begin DOCUMENT PASSAGE

PRETTY_NAME="balenaOS 2.94.4"
MACHINE="raspberrypi4-64"
META_BALENA_VERSION="2.94.4"
BALENA_BOARD_REV="1dd915c"
META_BALENA_REV="de2352eb"
SLUG="raspberrypi4-64"

Thanks for the additional logs! I see that the supervisor is correctly identifying the device as unmanaged and enabling local mode:

[info]    Starting up in unmanaged mode, activating local mode

I will close this issue from our side as we are unable to reproduce. If you would like to revisit this in the future you can just reply to this thread and we can pick up where we left off!

1 Like

Hi @klutchell - I had to replace an RPi 4 in the field as the balenaOS instance died today (somehow the SanDisk sd card broke and the RPi was stuck in a bootloop). as I had not much time, I just created a new sd card with the latest production image BalenaOS 2.95.8 / RPi4-64 and did the changes I do in our company field:

config.json

{
“deviceType”: “raspberrypi4-64”,
“persistentLogging”: false,
“hostname”: “OUR NAME”,
“developmentMode”: true,
“country”: “DE”,
“dnsServers”: “OUR DNS”,
“ntpServers”: “OUR NTP”,
“os”: {
“sshKeys”: [
“OUR SSH KEY”

end DOCUMENT PASSAGE
begin SUPPLIED DATA

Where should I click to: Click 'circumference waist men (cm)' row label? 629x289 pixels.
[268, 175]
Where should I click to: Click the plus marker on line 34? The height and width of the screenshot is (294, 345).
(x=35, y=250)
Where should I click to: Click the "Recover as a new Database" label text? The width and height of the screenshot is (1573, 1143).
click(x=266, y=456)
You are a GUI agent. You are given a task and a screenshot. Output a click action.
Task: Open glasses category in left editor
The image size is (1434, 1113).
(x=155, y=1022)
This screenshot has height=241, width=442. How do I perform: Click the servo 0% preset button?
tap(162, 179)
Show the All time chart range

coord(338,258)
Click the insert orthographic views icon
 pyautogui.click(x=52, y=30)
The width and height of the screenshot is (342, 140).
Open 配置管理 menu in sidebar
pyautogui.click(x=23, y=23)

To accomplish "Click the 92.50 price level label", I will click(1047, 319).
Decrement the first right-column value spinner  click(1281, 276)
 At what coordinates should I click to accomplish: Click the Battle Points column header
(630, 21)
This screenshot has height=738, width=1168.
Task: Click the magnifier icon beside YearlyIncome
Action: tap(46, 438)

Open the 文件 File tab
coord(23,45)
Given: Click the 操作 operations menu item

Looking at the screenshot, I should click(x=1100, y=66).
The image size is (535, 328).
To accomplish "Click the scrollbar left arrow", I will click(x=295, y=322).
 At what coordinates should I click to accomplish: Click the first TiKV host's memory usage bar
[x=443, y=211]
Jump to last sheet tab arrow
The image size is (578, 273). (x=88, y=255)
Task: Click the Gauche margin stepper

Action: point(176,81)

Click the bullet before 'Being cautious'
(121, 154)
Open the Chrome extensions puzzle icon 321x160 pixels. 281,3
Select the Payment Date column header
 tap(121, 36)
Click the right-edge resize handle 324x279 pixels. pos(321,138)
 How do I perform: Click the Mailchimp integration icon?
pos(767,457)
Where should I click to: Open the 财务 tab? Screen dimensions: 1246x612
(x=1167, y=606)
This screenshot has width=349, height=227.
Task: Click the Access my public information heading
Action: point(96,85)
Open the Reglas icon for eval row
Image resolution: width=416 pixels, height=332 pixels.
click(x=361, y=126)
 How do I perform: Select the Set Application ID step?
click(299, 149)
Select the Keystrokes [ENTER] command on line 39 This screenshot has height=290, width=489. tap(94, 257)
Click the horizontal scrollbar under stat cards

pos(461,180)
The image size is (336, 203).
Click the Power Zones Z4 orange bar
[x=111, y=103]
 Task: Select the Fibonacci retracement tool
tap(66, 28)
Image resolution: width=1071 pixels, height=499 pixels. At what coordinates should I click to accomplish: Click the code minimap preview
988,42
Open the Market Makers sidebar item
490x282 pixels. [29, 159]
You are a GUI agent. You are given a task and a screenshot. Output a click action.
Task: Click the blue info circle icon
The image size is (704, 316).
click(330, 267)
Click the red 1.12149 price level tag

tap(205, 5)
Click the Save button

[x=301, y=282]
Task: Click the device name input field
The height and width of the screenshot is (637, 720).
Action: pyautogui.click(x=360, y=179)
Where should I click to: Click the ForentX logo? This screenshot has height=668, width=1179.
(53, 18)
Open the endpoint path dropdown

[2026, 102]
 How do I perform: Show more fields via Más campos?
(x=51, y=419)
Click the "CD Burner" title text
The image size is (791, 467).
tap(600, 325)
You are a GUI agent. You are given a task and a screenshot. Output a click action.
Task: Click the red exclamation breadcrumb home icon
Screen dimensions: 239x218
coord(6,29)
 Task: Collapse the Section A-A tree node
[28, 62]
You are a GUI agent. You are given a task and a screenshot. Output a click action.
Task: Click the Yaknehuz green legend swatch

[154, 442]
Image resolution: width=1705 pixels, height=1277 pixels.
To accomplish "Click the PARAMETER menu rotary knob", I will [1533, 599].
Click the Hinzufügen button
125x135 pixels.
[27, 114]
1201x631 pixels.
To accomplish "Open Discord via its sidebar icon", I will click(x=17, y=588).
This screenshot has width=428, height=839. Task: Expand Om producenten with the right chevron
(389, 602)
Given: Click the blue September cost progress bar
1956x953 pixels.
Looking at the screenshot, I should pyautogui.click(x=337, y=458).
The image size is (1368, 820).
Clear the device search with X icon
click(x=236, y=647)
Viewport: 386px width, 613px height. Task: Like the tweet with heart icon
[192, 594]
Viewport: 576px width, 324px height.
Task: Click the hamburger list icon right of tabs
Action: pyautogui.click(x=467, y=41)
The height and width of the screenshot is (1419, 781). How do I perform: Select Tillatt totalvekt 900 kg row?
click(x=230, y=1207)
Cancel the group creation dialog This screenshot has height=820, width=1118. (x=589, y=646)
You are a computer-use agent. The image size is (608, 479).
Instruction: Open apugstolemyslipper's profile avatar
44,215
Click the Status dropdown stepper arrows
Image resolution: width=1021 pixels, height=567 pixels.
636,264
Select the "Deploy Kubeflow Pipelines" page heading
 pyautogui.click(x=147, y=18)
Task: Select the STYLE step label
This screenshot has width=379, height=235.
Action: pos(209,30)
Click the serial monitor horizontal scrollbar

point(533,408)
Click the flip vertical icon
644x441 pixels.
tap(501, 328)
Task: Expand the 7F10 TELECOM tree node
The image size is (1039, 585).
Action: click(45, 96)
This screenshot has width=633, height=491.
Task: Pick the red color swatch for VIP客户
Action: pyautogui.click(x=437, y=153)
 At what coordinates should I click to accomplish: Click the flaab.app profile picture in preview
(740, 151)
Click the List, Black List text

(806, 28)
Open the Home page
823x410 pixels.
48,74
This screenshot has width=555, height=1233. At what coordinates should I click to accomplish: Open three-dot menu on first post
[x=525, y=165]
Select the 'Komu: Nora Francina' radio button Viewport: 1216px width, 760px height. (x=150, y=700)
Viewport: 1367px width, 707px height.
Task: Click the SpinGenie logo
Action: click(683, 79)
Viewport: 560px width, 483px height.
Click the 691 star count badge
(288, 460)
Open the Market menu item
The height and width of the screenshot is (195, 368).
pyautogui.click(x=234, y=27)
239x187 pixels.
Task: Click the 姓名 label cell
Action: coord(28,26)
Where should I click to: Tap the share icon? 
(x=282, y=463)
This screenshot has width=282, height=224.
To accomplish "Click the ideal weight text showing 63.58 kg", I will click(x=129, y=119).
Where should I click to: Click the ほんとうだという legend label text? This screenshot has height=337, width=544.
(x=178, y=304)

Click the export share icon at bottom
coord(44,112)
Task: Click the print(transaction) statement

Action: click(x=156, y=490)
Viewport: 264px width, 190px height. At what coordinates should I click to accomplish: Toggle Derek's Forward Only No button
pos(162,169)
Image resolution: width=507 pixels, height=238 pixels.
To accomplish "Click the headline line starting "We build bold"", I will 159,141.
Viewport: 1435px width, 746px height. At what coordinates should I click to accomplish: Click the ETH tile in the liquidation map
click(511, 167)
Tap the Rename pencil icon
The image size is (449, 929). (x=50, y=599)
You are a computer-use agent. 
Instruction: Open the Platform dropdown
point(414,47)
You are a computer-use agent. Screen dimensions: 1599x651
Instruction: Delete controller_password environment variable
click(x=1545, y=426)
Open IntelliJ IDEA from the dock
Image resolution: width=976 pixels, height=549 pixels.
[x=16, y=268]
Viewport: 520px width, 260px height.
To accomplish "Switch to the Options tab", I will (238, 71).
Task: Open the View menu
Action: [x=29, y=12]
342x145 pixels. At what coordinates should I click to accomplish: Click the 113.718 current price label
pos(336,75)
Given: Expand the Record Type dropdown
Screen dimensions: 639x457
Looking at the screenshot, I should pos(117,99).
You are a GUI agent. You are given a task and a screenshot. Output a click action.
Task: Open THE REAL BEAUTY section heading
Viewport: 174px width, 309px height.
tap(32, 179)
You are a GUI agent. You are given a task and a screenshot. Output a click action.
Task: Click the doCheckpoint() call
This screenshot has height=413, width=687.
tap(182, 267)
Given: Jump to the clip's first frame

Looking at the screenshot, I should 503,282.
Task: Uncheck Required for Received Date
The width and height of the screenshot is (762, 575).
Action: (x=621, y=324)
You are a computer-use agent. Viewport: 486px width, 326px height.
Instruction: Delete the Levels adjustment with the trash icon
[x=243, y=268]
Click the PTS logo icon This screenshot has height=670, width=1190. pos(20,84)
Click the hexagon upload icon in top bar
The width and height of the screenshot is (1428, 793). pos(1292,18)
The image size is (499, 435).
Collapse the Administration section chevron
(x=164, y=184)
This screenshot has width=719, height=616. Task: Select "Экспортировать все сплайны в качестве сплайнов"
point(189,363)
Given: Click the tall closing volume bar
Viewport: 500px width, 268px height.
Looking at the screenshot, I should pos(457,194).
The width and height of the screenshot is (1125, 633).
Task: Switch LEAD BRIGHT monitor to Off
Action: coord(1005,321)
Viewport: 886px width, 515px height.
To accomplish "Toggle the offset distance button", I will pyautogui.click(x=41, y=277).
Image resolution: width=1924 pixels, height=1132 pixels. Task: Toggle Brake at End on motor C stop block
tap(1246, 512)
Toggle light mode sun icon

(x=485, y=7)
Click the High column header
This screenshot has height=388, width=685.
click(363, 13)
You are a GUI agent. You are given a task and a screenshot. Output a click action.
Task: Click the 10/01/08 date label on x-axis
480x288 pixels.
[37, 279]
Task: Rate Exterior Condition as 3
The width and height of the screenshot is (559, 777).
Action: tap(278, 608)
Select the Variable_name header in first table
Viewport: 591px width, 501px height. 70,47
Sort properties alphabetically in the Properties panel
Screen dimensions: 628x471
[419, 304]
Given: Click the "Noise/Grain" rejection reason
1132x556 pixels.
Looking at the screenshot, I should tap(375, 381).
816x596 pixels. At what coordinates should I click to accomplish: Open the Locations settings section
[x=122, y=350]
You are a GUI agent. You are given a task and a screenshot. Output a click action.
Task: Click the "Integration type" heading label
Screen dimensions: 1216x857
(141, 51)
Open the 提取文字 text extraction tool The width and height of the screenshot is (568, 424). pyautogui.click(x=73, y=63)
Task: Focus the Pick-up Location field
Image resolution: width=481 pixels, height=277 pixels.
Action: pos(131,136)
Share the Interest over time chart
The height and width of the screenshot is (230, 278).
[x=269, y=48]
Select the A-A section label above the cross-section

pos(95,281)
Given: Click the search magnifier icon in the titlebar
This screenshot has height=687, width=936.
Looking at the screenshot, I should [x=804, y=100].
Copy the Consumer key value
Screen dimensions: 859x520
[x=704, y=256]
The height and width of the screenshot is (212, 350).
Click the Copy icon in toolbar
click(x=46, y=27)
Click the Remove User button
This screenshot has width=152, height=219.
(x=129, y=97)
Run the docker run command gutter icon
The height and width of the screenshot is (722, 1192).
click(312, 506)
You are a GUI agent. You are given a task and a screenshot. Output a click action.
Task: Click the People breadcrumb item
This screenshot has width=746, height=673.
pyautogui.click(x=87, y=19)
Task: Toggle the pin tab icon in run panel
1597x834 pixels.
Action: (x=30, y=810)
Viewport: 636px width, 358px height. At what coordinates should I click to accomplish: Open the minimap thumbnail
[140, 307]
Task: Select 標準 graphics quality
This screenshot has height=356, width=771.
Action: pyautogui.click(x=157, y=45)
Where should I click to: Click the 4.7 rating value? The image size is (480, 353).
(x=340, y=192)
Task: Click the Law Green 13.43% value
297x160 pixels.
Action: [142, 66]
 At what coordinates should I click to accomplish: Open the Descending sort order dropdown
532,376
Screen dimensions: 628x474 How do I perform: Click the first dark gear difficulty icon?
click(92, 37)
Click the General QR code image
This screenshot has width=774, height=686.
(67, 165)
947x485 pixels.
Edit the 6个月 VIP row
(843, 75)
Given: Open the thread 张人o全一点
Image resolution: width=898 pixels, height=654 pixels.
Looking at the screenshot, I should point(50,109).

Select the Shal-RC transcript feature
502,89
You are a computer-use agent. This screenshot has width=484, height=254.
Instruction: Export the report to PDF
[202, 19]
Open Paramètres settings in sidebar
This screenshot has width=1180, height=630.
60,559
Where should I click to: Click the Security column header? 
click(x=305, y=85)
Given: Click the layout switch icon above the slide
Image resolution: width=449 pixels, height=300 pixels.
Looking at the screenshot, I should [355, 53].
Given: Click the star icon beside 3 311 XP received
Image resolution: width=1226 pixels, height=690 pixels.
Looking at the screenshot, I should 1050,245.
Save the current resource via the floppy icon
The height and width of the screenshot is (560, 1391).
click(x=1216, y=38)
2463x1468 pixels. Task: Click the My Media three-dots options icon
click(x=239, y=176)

end SUPPLIED DATA

Reproduce the entire balenaOS support thread excerpt above word for word, keeping every character and line as it stands.

● **REPLY**
PRETTY_NAME="balenaOS 2.94.4"
MACHINE="raspberrypi4-64"
META_BALENA_VERSION="2.94.4"
BALENA_BOARD_REV="1dd915c"
META_BALENA_REV="de2352eb"
SLUG="raspberrypi4-64"

Thanks for the additional logs! I see that the supervisor is correctly identifying the device as unmanaged and enabling local mode:

[info]    Starting up in unmanaged mode, activating local mode

I will close this issue from our side as we are unable to reproduce. If you would like to revisit this in the future you can just reply to this thread and we can pick up where we left off!

1 Like

Hi @klutchell - I had to replace an RPi 4 in the field as the balenaOS instance died today (somehow the SanDisk sd card broke and the RPi was stuck in a bootloop). as I had not much time, I just created a new sd card with the latest production image BalenaOS 2.95.8 / RPi4-64 and did the changes I do in our company field:

config.json

{
“deviceType”: “raspberrypi4-64”,
“persistentLogging”: false,
“hostname”: “OUR NAME”,
“developmentMode”: true,
“country”: “DE”,
“dnsServers”: “OUR DNS”,
“ntpServers”: “OUR NTP”,
“os”: {
“sshKeys”: [
“OUR SSH KEY”